14×12 Nucs & Beekeeping Equipment For Sale

Location: Wotton-under-Edge, Gloucestershire, GL12, UK

Every beekeeper must get to the point when they realise they have too much equipment … or too many bees!  My wife has also got to this point and I need to make some room in the house and garage.

I find myself with a surplus of 2 nucs of bees (in 14 x 12 poly hives) and because I am moving away from honey extraction to honey sections this has also made some of my equipment redundant to me.

I also need some cash to invest in some more racks of Ross Round sections.

I will keep this list up-to-date, so if it is here, it is still available.

  1. SOLD – Two nucs of bees (video and photographs below). Also, more info at My Apiary, they are referred to as the orange nuc and green nuc.  They are both in 14×12 poly hives and have been very active in recent weeks with the warm weather.  They are heavy when hefted – so plenty of stores.  Good quality nucs typically sell for about £250.  I’m open to offers.
  2. One honey ripener (photo below).  Similar to the one here: honey ripener at £134 from Maisemore. This has been extremely useful for jarring honey.  Will sell for £90.
  3. SOLD – 162 1/2lb honey jars and gold lids. Same as the ones from Compaq South at £13.50 for 32 jars. Hence, value of about £68. Will sell for £40.
  4. Five 30lb honey buckets. Typically about £3.40 each, hence £17 value. Will sell for £10.
  5. One 60lb honey bucket worth about £5.  Will sell for £3.

I am located in Wotton-under-Edge, Gloucestershire, UK.

Please contact me (via contact form) if you are interested and leave a phone number.

Videos & Photos Of Nucs On 21 October 2016:

Green Nuc - 21 October 2016
Green Nuc – 21 October 2016
Orange Nuc - 21 October 2016
Orange Nuc – 21 October 2016
Honey Ripener Fpr Sale
Honey Ripener For Sale

The Beekeeper

Beekeeper With Insulated Hives
Beekeeper With Insulated Hives

Advice On Over-Wintering A Poly Nuc

It is generally agreed that over-wintering nucs in poly nucs rather than wooden nucs is better due to the extra insulation and protection offered.

  • Handle the nuc carefully
  • Place your nuc in the spot where you will have the hive
  • I have put some advice on where to locate hives on the bee hygiene page
  • Open the front entrance and let them fly from that spot
  • Feed fondant over the autumn and winter – Abelo sell good value fondant.  I would buy the 12.5Kg box. On 21/10/16 both nucs were heavy when hefted (ivy honey) – but the nucs will need feeding over autumn, winter and spring as it has less storage than regular hive
  • When feeding – even if you think it is cold and they won’t fly out – always wear your bee suit, gloves and protective gear
  • End October – spin the disc at entrance so it has mouse guard in place. If there is not a mouse guard option on the disc, then use regular metal mouse guard pinned over entrance
  • Feed a thin sugar syrup come spring (see feeding bees).

---------------

EXERCISES >>
• a. In the beekeeping sale listing, what price does the seller ask for the honey ripener?
• b. Please list every item in the numbered list of the beekeeping sale listing.
• c. Write the next part of the beekeeping sale listing, following its final line.

PROVIDED DATA >>
---------------

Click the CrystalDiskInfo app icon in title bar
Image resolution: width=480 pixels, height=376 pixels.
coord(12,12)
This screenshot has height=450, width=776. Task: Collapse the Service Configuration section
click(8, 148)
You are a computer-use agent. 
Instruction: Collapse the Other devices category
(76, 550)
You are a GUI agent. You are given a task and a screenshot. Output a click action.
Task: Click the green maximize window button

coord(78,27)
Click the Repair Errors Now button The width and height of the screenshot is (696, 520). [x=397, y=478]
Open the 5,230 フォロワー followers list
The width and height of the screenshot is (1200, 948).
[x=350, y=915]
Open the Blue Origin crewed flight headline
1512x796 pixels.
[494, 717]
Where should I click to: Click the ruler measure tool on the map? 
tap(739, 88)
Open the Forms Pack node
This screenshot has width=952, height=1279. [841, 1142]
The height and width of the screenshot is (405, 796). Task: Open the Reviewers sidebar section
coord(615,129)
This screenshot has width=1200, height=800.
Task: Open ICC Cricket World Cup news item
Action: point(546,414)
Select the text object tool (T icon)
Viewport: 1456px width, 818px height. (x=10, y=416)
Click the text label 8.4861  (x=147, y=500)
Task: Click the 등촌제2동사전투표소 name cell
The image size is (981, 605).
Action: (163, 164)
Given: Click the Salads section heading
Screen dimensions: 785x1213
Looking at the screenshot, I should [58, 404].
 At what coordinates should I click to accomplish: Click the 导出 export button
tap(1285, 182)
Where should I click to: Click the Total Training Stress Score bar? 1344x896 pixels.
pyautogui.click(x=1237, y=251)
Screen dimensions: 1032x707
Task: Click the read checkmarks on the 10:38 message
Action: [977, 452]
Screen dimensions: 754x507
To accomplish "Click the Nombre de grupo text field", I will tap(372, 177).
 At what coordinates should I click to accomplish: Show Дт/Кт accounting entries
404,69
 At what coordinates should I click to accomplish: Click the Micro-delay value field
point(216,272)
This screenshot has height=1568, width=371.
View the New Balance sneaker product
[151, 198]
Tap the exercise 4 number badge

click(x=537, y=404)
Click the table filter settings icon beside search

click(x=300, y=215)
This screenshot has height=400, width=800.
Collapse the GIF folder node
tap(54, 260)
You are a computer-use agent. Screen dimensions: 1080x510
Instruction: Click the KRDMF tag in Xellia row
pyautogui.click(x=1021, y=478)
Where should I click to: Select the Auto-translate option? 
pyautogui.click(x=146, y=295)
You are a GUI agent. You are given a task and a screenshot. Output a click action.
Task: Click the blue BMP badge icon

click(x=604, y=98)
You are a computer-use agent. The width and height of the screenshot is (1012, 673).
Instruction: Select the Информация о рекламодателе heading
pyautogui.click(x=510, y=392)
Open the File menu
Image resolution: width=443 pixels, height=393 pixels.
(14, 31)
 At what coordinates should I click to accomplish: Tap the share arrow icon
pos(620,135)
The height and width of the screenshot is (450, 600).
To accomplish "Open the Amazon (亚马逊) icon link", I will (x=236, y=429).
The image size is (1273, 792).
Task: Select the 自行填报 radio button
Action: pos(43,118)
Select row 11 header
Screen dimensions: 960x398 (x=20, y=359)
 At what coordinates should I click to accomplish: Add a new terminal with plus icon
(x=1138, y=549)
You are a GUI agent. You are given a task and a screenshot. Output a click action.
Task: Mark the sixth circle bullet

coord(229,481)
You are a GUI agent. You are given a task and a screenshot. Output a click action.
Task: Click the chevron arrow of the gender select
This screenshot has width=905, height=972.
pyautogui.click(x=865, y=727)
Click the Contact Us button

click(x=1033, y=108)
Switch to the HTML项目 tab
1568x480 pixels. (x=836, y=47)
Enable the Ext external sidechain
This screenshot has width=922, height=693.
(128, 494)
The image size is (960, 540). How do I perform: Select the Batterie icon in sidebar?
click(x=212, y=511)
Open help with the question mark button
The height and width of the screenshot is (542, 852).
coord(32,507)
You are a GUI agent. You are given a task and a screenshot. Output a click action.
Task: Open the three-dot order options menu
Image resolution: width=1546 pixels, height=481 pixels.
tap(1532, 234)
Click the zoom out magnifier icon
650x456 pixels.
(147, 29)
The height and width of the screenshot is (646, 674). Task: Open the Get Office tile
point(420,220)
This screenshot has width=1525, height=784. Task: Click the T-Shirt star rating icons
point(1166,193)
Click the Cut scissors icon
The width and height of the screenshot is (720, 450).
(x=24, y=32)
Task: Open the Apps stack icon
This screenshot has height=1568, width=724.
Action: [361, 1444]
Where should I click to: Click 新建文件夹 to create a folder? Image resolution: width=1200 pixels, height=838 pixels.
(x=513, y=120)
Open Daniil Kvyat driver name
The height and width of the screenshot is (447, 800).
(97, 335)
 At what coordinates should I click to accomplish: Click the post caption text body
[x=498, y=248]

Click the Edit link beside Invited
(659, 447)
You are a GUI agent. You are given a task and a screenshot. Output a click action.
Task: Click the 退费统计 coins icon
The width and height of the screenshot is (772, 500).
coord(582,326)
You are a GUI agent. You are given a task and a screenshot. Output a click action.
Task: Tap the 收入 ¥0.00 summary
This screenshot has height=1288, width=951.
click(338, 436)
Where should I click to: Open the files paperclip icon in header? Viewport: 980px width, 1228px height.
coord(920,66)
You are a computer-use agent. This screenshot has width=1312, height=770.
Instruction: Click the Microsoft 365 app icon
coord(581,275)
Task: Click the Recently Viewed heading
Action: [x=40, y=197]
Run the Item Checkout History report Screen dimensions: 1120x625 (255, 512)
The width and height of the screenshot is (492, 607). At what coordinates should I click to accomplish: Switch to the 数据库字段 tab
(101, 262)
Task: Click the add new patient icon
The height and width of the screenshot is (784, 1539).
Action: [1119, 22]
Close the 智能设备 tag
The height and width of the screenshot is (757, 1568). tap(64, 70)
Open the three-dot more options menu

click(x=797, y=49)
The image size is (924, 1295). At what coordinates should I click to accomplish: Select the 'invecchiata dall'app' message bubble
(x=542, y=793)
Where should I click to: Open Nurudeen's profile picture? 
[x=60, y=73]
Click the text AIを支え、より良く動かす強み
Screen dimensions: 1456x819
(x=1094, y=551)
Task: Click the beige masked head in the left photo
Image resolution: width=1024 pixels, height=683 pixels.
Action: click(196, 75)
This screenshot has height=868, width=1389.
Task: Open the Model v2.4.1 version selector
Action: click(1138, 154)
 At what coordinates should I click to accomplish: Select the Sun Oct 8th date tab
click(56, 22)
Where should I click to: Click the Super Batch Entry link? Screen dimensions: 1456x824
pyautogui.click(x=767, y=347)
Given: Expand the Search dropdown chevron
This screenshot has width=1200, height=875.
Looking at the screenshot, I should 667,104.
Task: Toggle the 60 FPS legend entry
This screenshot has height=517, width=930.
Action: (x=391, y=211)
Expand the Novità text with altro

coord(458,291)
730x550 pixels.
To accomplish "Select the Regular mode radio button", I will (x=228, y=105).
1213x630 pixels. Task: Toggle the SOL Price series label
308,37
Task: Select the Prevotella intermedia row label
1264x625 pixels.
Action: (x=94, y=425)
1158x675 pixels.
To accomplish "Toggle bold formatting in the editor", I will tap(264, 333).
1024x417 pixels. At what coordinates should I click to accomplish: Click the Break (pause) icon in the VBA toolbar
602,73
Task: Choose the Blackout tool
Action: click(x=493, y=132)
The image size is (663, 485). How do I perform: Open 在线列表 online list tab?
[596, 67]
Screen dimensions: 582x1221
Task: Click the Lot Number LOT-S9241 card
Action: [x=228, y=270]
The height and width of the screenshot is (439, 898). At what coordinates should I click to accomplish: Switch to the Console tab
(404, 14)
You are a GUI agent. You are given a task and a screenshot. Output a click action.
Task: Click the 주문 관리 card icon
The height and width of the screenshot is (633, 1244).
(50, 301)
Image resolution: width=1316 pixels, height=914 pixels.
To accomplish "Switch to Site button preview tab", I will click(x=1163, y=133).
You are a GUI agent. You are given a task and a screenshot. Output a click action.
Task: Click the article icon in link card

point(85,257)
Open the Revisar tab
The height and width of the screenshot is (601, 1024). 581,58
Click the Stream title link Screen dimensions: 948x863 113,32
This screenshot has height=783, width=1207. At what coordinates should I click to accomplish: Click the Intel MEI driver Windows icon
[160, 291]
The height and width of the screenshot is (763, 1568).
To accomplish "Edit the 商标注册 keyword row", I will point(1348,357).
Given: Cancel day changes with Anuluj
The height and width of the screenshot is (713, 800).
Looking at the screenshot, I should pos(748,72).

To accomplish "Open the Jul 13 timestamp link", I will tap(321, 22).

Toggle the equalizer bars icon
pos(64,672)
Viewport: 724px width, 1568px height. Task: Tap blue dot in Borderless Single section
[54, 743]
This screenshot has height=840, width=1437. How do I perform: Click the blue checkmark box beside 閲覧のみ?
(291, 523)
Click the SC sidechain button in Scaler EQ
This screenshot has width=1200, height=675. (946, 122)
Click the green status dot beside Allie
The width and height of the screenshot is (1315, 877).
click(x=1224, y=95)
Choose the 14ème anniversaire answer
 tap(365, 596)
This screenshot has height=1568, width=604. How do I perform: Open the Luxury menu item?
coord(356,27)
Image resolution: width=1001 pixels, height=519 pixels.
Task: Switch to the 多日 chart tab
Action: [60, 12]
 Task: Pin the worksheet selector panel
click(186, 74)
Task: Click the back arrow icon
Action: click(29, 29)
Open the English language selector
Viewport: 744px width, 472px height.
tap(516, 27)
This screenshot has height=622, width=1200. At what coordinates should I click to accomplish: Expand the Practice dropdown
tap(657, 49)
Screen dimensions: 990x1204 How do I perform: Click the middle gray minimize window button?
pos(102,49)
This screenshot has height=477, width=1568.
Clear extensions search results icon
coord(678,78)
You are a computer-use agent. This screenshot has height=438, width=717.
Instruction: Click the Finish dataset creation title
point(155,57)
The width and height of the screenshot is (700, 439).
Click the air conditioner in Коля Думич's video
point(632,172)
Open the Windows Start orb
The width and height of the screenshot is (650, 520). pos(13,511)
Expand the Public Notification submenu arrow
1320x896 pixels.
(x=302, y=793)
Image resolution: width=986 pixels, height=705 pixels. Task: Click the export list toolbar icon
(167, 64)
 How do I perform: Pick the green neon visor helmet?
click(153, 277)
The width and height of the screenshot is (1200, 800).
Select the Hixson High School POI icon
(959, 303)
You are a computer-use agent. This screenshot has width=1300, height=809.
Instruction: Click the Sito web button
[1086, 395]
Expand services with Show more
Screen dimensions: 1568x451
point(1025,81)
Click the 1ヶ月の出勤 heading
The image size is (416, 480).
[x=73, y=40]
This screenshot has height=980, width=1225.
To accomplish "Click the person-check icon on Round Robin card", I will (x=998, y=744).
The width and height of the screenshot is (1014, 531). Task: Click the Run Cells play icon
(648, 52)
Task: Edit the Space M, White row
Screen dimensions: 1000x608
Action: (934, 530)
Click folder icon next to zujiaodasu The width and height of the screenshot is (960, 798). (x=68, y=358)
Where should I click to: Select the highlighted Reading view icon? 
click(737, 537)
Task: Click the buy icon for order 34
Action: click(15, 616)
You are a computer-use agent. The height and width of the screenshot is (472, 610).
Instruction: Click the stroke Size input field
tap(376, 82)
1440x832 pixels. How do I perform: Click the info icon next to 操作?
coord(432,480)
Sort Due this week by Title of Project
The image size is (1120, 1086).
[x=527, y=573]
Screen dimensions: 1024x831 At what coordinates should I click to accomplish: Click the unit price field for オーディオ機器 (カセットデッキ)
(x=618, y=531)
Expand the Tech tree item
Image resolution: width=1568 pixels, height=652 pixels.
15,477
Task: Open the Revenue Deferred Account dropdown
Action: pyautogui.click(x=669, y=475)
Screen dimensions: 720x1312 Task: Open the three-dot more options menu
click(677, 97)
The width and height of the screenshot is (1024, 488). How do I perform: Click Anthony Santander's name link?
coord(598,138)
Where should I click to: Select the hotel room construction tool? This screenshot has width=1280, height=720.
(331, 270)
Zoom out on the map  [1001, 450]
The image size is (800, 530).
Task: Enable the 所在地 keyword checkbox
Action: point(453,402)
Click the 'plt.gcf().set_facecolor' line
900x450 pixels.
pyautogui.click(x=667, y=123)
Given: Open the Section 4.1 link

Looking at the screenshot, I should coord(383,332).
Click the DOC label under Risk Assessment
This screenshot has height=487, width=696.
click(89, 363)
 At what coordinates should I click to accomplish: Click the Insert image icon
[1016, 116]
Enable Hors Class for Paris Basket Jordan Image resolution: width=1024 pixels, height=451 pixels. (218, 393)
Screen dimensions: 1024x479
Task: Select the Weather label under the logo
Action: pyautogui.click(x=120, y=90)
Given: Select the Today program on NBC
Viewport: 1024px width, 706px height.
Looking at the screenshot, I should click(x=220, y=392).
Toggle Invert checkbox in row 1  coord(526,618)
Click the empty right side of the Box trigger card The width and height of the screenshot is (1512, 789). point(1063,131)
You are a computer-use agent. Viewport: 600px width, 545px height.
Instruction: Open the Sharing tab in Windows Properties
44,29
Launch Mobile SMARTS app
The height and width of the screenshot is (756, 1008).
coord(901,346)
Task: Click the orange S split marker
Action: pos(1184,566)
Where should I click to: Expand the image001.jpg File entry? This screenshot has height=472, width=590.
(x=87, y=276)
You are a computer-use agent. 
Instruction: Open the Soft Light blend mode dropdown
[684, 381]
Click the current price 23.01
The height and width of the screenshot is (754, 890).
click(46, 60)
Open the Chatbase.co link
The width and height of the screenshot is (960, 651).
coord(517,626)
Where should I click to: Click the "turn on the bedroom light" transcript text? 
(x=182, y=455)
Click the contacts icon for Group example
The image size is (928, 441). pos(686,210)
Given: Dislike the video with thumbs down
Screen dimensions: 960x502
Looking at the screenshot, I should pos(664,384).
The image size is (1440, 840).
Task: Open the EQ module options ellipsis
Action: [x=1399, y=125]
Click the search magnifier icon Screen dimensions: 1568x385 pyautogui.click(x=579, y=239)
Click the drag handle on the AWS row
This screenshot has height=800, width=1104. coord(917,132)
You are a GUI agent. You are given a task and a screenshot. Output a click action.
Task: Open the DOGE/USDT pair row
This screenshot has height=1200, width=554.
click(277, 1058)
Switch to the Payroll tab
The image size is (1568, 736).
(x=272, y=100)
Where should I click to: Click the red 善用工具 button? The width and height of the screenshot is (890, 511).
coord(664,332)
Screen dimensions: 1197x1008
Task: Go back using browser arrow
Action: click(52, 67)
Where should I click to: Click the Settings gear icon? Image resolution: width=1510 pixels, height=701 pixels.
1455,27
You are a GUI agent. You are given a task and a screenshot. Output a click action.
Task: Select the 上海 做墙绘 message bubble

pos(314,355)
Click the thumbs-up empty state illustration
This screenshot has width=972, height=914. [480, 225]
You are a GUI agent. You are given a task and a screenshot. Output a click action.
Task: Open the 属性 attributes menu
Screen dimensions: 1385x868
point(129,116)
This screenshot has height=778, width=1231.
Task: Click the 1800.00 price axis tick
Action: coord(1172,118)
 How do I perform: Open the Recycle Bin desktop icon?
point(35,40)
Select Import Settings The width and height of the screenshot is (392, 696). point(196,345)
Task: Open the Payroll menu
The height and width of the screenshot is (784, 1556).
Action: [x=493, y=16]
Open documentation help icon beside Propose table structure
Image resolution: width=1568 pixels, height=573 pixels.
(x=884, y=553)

---------------

TASK-BY-TASK ANSWERS >>
• a. £90.

• b.
- Two nucs of bees in 14×12 poly hives (sold)
- One honey ripener
- 162 1/2lb honey jars and gold lids (sold)
- Five 30lb honey buckets
- One 60lb honey bucket

• c.
  • Let me know how it goes

Feeding Green Nuc

  • The green nuc looks like this inside.  The integral feeder is on the right hand side with the entrance hole in front, as in the photo
Green Nuc - Integral Feeder
Green Nuc – Integral Feeder
  • Open the roof and you will find a sheet of plastic.  With your hive tool, slowly lift the side of the plastic sheet with the integral feeder and pop in some fondant, or if it is spring pour in thin sugar syrup into the integral feeder

Feeding Orange Nuc

  • The feeder for the orange nuc looks like this:
Orange Nuc - Miller Feeder
Orange Nuc – Miller Feeder
  • You can remove the roof and the bees cannot fly out (but do it carefully). The central section where the bees emerge to get food is covered with clear plastic. (Nice to observe the bees when you wish)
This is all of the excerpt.